Stored records:
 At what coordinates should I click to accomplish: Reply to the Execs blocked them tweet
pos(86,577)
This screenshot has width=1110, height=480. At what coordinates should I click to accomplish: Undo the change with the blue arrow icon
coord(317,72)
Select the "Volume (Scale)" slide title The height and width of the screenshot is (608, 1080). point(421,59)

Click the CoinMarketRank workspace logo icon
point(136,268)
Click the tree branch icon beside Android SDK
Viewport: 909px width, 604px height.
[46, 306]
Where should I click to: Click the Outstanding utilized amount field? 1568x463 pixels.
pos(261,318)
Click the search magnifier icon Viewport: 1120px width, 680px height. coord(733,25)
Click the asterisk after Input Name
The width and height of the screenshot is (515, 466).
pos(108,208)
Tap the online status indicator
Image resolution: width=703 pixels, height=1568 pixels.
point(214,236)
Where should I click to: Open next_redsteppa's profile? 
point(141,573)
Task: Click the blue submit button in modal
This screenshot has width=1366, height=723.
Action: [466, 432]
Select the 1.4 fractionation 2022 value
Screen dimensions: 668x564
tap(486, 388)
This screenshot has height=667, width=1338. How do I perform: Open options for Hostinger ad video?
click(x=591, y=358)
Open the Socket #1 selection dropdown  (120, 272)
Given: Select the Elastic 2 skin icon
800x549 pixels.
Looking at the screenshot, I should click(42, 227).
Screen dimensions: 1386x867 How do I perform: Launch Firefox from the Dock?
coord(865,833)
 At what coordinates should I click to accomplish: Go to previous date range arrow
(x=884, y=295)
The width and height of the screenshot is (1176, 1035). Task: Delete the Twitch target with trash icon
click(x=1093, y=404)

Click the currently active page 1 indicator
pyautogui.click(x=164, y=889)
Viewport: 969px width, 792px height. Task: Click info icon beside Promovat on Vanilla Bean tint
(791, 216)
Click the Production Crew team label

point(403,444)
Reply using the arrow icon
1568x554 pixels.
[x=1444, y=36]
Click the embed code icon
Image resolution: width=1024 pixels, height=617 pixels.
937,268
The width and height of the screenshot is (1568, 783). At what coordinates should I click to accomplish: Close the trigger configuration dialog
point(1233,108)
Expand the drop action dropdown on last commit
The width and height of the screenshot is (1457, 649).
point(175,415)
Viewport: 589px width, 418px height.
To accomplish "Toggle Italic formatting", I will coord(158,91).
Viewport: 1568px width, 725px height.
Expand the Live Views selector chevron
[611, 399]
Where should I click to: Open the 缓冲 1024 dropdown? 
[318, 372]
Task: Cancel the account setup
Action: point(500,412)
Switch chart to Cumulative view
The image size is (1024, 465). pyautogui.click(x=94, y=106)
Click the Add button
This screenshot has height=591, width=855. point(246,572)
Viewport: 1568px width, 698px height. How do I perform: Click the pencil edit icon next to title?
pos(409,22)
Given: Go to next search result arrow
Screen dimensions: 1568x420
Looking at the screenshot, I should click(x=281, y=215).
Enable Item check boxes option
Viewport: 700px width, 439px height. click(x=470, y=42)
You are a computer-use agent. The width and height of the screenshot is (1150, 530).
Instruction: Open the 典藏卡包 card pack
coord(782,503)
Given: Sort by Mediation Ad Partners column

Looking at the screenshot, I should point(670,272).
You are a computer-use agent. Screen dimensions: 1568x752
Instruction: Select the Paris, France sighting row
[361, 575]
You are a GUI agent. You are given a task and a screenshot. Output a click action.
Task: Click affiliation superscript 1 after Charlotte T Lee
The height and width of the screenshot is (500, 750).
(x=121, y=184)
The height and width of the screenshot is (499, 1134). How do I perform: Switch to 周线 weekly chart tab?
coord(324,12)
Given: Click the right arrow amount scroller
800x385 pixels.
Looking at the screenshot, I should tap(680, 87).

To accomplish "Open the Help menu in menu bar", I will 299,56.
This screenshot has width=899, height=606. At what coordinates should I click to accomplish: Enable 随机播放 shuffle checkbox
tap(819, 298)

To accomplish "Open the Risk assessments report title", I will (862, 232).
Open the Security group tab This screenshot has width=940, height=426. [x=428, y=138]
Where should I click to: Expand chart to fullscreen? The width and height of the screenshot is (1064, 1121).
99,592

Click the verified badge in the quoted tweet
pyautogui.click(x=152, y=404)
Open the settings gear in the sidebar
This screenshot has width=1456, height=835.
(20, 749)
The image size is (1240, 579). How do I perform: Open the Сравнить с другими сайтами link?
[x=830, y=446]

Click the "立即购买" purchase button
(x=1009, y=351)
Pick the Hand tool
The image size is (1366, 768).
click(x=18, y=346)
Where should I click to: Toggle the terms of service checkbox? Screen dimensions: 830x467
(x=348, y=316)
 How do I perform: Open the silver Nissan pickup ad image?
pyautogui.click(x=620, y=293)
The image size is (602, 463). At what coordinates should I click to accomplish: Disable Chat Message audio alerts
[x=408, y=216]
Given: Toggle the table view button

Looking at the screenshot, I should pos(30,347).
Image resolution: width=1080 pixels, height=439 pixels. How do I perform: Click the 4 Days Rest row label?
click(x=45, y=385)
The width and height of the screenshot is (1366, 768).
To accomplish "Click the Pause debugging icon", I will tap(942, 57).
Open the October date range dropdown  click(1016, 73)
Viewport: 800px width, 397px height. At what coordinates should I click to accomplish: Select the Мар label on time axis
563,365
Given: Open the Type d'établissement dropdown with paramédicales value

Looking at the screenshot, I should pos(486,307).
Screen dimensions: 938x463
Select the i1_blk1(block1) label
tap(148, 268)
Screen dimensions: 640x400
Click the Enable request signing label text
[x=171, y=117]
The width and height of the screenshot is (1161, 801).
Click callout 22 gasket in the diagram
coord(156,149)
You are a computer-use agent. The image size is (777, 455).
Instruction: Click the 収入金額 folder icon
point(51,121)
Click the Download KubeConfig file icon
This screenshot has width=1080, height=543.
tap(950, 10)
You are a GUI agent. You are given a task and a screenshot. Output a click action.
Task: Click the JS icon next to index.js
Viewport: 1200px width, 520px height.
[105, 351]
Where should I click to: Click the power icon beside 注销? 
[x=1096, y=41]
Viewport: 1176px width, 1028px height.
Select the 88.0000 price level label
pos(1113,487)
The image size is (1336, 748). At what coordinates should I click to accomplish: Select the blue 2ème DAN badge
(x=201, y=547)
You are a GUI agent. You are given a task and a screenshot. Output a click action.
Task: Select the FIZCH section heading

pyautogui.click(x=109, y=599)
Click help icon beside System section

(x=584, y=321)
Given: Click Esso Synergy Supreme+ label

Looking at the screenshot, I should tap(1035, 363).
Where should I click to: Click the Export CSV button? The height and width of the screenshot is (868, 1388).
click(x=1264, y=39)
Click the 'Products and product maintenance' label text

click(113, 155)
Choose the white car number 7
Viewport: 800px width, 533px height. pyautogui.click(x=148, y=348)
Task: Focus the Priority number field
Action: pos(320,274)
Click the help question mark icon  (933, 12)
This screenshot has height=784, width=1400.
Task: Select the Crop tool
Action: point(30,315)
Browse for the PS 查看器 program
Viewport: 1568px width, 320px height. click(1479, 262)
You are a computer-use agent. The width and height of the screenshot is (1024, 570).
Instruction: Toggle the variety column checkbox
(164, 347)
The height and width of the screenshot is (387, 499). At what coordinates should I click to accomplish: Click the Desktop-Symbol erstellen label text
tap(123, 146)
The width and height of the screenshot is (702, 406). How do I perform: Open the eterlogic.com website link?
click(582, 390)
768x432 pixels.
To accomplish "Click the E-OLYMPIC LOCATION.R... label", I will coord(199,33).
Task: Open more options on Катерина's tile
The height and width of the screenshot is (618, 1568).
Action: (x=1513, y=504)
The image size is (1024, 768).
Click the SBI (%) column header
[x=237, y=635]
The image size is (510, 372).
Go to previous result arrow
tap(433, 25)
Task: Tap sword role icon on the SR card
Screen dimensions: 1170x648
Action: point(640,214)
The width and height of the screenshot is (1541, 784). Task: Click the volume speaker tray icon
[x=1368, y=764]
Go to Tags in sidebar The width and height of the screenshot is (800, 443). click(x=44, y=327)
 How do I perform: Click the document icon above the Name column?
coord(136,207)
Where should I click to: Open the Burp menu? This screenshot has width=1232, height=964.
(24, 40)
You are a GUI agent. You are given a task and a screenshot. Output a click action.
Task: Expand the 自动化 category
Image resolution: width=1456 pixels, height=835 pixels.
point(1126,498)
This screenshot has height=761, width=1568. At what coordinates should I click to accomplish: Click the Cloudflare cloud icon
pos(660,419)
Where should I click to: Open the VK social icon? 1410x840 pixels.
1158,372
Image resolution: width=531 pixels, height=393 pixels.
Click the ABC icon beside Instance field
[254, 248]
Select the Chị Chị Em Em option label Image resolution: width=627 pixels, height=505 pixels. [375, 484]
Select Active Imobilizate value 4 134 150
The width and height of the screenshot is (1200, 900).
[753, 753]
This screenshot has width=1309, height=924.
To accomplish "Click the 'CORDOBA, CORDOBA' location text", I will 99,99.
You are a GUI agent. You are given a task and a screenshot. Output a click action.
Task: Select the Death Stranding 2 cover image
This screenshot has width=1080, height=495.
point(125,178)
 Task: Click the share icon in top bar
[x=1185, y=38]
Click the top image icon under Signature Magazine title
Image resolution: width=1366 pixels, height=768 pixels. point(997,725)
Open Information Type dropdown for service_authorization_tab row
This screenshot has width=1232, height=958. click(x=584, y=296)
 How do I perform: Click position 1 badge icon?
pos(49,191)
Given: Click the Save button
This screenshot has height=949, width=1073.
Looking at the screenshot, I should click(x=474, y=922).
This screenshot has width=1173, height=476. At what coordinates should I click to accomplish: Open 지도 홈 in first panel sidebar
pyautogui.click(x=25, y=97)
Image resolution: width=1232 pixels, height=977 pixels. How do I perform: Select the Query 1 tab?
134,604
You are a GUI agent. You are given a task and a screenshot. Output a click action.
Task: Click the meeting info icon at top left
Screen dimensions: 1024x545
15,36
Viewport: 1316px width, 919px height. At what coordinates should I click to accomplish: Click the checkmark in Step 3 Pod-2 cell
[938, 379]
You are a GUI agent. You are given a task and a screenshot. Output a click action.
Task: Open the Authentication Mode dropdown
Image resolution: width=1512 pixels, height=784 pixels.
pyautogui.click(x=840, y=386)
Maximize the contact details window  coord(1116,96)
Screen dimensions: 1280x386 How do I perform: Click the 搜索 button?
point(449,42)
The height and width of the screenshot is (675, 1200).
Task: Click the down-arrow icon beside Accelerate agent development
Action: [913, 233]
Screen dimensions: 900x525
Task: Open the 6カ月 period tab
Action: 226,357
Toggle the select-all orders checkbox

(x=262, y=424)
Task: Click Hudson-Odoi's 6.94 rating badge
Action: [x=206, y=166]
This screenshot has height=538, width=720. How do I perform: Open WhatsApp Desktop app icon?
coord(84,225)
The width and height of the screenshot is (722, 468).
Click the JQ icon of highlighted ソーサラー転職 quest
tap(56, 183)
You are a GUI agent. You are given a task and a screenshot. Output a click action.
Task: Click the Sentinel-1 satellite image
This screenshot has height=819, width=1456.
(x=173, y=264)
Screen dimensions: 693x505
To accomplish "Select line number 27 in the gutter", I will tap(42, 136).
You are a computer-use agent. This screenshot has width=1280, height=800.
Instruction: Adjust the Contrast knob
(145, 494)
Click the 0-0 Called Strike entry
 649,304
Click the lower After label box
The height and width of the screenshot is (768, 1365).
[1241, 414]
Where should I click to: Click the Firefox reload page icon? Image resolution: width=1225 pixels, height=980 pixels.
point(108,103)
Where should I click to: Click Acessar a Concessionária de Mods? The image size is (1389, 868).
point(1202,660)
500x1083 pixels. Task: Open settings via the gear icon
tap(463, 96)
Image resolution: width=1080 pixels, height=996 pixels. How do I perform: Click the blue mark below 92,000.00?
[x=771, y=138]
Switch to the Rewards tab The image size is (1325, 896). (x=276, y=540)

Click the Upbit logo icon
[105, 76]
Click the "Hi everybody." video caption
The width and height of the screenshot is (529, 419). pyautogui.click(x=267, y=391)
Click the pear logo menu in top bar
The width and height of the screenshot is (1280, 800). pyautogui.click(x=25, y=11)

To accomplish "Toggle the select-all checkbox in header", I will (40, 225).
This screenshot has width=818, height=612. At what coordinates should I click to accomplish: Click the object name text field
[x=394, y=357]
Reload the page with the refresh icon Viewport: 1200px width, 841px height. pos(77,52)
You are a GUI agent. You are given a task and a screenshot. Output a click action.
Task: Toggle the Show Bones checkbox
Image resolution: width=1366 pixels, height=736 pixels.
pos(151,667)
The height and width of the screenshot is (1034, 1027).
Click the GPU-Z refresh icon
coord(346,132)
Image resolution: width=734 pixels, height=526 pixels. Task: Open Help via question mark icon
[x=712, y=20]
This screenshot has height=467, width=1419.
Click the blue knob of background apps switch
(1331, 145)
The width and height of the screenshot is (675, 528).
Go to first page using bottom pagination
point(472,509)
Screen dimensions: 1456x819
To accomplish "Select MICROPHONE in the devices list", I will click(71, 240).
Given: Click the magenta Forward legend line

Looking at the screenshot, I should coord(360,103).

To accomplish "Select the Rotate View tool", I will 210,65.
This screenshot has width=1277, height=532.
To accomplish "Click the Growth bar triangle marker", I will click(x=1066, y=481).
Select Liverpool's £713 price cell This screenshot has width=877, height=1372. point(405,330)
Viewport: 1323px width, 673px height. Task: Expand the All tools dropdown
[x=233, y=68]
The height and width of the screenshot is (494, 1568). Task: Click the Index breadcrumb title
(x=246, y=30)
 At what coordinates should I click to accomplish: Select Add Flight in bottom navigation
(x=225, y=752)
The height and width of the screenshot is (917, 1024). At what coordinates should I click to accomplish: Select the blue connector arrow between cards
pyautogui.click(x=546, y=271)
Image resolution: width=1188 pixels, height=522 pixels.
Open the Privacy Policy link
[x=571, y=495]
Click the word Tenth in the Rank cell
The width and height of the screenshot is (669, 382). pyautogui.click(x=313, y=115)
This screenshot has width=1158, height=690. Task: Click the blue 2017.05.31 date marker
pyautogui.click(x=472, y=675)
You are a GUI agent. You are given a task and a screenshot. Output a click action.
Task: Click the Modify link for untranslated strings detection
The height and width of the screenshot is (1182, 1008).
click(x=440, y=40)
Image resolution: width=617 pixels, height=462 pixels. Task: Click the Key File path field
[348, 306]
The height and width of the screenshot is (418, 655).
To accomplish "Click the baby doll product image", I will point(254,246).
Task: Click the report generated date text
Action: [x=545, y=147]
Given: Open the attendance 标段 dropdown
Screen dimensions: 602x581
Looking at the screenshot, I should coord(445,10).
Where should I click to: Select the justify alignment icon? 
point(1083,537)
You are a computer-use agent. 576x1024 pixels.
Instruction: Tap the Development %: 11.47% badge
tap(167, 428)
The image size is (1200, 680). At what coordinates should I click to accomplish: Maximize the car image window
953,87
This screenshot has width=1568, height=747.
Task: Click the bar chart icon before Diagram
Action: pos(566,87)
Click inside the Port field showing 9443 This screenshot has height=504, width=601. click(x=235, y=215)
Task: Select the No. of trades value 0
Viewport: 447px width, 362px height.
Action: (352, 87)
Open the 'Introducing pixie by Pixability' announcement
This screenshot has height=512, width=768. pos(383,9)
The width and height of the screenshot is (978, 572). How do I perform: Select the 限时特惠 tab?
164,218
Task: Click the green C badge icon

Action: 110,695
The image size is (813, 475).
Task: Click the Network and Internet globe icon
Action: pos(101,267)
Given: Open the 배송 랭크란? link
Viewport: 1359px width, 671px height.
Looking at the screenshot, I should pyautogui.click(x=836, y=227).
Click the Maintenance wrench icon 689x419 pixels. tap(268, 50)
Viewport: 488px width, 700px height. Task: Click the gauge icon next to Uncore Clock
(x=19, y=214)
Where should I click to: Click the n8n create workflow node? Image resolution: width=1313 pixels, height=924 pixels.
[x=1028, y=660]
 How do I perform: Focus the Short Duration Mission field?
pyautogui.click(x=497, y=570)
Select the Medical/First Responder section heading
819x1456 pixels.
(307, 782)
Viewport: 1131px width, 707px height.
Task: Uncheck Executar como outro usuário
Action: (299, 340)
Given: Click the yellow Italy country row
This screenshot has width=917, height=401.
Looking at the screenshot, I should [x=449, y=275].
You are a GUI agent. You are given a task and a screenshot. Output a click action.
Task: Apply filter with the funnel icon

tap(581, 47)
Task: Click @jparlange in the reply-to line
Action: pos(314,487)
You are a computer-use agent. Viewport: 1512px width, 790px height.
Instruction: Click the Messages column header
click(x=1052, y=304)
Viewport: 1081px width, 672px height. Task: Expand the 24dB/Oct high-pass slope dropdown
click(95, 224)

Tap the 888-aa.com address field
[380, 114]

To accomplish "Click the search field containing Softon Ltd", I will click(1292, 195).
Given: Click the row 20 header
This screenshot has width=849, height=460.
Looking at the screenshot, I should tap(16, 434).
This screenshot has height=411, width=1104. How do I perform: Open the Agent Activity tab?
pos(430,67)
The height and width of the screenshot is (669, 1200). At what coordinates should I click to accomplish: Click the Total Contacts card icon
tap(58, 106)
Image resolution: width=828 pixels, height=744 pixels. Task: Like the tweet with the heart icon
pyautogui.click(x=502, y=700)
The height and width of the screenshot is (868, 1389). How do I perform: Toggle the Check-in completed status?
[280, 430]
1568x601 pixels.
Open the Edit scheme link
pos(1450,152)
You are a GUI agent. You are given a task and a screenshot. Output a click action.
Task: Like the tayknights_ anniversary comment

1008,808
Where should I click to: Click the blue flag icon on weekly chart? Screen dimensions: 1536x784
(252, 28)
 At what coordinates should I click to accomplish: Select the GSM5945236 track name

Exercise
Could you output, exactly and with nothing else, the lines from the start of the records through the line containing "Given: Select the Elastic 2 skin icon"?

Task result
 At what coordinates should I click to accomplish: Reply to the Execs blocked them tweet
pos(86,577)
This screenshot has width=1110, height=480. At what coordinates should I click to accomplish: Undo the change with the blue arrow icon
coord(317,72)
Select the "Volume (Scale)" slide title The height and width of the screenshot is (608, 1080). point(421,59)

Click the CoinMarketRank workspace logo icon
point(136,268)
Click the tree branch icon beside Android SDK
Viewport: 909px width, 604px height.
[46, 306]
Where should I click to: Click the Outstanding utilized amount field? 1568x463 pixels.
pos(261,318)
Click the search magnifier icon Viewport: 1120px width, 680px height. coord(733,25)
Click the asterisk after Input Name
The width and height of the screenshot is (515, 466).
pos(108,208)
Tap the online status indicator
Image resolution: width=703 pixels, height=1568 pixels.
point(214,236)
Where should I click to: Open next_redsteppa's profile? 
point(141,573)
Task: Click the blue submit button in modal
This screenshot has width=1366, height=723.
Action: [466, 432]
Select the 1.4 fractionation 2022 value
Screen dimensions: 668x564
tap(486, 388)
This screenshot has height=667, width=1338. How do I perform: Open options for Hostinger ad video?
click(x=591, y=358)
Open the Socket #1 selection dropdown  (120, 272)
Given: Select the Elastic 2 skin icon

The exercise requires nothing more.